Finch+PyData benchmarks

pydata / sparse

Sparse multi-dimensional arrays for the PyData ecosystem

https://sparse.pydata.org

BSD 3-Clause "New" or "Revised" License

585 stars 125 forks source link

Finch+PyData benchmarks #652

Closed mtsokol closed 5 months ago

mtsokol commented 5 months ago

Issue: https://github.com/willow-ahrens/finch-tensor/issues/24

Finch and PyData asv benchmarks.

Hi @willow-ahrens! I started working on a list of specific benchmarks that we want to implement and use for measuring improvements for Lazy API and Finch in general:

sparse matrix-vector (generated with fsprand)
- large 1000x1000, medium 100x100, small 10x10 (calls sparse.tensordot)
- uses CSC, CSR formats
- y = Ax + z (A is sparse)
- eager and compiled mode!
sparse tensor-tensor
- uses CSF, GCXS (PyData) formats
SDDMM
- A=B∘CD (A and B are sparse)
- eager and compiled mode!
reductions (sum, prod)
elementwise (add, mul)

github-actions[bot] commented 5 months ago

Test Results

5 905 tests ±0 5 875 :white_check_mark: +1 6m 21s :stopwatch: +4s 1 suites ±0 30 :zzz: - 1 1 files ±0 0 :x: ±0

Results for commit 525149d3. ± Comparison against base commit 9a8b31aa.

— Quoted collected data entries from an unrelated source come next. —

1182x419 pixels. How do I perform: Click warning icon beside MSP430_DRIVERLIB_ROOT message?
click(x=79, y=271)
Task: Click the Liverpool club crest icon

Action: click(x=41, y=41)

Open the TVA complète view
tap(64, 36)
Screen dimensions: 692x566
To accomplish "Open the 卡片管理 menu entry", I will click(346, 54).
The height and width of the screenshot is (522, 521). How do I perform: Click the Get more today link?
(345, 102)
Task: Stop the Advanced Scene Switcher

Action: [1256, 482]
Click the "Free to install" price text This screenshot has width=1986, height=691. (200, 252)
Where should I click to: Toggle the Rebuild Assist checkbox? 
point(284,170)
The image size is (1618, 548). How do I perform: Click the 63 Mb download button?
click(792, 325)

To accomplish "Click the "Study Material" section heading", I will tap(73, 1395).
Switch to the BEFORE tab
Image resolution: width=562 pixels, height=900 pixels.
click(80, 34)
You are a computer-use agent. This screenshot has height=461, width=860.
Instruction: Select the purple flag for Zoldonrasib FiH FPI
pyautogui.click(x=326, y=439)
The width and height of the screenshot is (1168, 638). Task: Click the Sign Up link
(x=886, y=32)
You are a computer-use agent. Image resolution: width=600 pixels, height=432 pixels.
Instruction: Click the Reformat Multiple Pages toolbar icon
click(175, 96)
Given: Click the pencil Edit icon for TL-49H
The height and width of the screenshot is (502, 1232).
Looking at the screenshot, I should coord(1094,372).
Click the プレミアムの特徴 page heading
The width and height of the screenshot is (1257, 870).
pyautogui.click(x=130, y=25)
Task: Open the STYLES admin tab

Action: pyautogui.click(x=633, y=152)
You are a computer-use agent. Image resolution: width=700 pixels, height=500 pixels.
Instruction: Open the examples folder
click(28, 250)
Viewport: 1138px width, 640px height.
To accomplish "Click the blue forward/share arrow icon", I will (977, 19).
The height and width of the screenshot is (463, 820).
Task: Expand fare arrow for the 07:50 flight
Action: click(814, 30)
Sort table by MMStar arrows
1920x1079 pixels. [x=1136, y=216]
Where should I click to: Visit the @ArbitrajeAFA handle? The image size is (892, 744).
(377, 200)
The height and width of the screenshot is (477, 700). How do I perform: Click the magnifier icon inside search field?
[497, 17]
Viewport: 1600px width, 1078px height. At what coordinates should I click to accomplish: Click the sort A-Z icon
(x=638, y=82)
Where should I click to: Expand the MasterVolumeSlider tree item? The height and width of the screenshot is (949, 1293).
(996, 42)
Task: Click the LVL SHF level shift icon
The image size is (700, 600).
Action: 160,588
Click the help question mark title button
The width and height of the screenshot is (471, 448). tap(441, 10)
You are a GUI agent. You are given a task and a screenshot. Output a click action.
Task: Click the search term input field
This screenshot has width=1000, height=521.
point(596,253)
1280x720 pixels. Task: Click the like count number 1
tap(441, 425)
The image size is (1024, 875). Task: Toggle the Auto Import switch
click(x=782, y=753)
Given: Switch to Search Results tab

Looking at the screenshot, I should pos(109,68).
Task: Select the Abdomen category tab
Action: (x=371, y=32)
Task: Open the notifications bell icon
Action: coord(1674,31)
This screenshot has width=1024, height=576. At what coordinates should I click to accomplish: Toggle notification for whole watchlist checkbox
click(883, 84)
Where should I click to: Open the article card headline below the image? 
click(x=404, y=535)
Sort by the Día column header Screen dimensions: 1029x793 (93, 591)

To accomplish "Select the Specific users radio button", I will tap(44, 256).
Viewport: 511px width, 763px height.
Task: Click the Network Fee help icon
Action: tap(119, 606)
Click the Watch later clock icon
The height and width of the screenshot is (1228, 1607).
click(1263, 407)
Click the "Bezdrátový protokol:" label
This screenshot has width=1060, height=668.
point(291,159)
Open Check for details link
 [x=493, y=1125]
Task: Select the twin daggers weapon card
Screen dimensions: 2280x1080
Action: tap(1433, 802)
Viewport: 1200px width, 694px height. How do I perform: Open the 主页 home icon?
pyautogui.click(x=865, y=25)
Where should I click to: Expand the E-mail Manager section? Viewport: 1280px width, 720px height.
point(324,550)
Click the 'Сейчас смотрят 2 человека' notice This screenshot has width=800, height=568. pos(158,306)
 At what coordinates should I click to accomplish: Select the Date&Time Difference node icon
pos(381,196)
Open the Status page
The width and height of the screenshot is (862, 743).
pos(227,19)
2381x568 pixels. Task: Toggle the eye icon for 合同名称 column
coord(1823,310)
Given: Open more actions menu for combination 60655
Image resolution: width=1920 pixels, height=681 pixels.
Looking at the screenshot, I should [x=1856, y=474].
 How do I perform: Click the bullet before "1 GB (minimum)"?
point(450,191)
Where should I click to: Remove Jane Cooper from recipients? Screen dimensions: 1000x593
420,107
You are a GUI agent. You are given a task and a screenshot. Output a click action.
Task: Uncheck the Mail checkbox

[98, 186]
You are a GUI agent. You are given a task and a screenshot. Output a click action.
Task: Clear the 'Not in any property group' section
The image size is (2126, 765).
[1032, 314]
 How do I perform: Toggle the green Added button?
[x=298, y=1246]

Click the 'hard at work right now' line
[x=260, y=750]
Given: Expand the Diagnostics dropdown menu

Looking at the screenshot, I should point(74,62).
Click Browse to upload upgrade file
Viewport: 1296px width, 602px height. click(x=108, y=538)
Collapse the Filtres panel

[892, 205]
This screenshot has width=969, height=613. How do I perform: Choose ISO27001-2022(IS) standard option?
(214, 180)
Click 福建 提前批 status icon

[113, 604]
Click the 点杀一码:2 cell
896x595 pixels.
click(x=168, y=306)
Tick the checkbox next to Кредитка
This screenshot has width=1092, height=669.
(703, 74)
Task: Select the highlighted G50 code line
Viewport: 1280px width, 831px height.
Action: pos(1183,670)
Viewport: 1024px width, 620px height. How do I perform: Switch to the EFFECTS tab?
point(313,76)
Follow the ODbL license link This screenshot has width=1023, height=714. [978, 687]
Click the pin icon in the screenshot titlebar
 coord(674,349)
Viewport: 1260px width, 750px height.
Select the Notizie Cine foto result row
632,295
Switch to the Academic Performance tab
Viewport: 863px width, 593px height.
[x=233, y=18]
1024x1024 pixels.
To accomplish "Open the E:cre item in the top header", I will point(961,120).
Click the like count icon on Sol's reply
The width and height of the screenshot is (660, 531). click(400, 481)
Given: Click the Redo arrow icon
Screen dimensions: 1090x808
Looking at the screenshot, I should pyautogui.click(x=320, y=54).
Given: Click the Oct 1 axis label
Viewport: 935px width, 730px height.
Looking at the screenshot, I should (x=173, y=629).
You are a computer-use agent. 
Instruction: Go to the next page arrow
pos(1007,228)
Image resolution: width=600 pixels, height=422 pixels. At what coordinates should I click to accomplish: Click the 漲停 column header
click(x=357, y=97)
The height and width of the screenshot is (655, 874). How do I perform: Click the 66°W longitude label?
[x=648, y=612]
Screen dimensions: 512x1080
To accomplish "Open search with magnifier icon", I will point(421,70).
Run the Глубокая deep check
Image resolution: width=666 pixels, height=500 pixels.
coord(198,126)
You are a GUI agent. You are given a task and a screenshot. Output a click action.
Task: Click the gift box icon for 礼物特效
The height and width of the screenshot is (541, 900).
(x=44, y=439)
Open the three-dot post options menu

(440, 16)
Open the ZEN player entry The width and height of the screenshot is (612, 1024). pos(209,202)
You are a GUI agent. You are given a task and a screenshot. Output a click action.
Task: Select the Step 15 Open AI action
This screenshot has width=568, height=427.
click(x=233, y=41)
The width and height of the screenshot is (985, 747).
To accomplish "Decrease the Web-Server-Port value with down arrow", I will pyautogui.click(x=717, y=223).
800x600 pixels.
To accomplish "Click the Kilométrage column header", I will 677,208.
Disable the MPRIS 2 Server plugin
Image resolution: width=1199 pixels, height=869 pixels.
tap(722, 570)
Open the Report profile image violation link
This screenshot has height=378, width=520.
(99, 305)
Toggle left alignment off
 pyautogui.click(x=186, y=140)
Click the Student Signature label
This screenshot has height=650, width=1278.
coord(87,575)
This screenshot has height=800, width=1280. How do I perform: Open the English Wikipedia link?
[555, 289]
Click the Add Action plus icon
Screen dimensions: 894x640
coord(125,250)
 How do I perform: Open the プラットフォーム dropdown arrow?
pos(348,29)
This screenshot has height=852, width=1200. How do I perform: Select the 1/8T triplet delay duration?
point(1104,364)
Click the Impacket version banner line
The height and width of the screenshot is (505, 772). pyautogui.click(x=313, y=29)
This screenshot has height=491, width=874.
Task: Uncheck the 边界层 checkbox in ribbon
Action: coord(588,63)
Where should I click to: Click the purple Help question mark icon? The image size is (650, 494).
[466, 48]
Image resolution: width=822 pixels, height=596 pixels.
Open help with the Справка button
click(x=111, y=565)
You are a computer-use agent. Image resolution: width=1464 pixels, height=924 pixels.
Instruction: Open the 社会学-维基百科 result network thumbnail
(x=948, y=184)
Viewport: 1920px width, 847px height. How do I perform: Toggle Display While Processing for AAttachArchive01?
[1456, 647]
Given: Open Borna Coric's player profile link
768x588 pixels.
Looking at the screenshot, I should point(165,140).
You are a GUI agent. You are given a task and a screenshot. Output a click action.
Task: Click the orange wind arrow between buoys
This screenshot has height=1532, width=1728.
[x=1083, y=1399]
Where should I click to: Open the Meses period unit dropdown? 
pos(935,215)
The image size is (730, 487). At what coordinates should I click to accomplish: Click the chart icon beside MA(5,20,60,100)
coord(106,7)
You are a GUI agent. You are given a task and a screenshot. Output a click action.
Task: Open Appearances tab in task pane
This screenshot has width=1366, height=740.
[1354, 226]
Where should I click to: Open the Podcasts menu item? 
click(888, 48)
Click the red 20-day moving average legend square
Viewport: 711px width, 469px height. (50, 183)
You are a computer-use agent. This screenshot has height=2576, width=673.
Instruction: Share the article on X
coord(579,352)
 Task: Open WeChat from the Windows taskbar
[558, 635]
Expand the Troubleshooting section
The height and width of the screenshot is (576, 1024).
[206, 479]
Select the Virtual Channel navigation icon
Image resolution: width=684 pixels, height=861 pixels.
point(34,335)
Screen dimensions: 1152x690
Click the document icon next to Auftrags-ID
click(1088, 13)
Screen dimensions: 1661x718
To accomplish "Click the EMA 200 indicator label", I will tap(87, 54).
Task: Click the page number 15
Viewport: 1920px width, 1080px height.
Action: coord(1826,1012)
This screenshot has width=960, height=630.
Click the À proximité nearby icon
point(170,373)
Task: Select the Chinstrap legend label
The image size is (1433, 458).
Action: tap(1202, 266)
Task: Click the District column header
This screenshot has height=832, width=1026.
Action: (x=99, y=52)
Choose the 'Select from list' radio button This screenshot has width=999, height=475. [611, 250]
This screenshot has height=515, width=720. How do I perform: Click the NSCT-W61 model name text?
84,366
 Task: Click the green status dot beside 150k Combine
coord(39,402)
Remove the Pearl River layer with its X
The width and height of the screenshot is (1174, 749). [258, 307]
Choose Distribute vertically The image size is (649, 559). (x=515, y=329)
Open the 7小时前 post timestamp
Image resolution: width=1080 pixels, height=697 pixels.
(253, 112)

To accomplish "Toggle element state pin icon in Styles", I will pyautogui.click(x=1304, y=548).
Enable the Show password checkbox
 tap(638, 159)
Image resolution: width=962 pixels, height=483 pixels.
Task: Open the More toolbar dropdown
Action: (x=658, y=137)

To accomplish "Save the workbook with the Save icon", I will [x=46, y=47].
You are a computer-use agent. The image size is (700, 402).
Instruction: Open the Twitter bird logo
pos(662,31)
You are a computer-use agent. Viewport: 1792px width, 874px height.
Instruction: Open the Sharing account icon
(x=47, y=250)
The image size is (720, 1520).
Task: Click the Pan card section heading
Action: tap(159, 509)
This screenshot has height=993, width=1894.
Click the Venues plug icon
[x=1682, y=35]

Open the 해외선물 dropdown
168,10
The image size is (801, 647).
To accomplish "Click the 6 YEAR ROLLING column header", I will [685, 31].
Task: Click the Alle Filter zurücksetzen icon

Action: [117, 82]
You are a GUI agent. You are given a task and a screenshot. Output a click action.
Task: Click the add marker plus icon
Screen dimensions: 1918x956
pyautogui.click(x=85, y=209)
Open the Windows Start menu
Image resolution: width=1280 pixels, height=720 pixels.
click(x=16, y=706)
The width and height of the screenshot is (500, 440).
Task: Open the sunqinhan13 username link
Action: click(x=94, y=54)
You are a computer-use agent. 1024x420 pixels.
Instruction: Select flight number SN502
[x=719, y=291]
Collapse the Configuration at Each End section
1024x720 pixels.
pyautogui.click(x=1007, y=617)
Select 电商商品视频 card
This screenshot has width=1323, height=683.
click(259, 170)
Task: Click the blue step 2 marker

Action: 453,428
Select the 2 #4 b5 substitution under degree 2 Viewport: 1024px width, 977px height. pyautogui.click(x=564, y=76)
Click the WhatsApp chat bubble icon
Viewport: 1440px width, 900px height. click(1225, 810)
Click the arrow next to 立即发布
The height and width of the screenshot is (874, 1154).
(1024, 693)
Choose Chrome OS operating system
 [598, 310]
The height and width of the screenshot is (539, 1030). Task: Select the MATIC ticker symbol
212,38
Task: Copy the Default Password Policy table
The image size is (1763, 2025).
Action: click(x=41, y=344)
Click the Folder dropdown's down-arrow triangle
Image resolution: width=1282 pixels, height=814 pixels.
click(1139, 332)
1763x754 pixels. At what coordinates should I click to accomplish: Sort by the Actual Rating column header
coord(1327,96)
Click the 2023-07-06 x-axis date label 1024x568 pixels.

:recycle: This comment has been updated with latest results.

willow-ahrens commented 5 months ago

Tensordot is a fine way to benchmark, though I would almost prefer the A[:, None] syntax because it's more granular, so it feels like there are more opportunities to make scheduling mistakes. Also, since finch_tensor and finch are the repos that we want to change, wouldn't we want this suite to live there?

willow-ahrens commented 5 months ago

also, I think that large should be 1_000_000 by 1_000_000 with 10_000_000 nnz.

willow-ahrens commented 5 months ago

it's fine to leave small as 10 x 10, as a test case to measure calling overhead, though we might want to make it even smaller to be more accurate. the medium size you've chosen is also very small. The two most meaningful sizes are the extremes, as these show the latency and throughput of the kernel.

mtsokol commented 5 months ago

Tensordot is a fine way to benchmark, though I would almost prefer the A[:, None] syntax because it's more granular

By None you mean adding a new dimention at that position? If yes, then this index type isn't supported in finch-tensor

Also, since finch_tensor and finch are the repos that we want to change, wouldn't we want this suite to live there?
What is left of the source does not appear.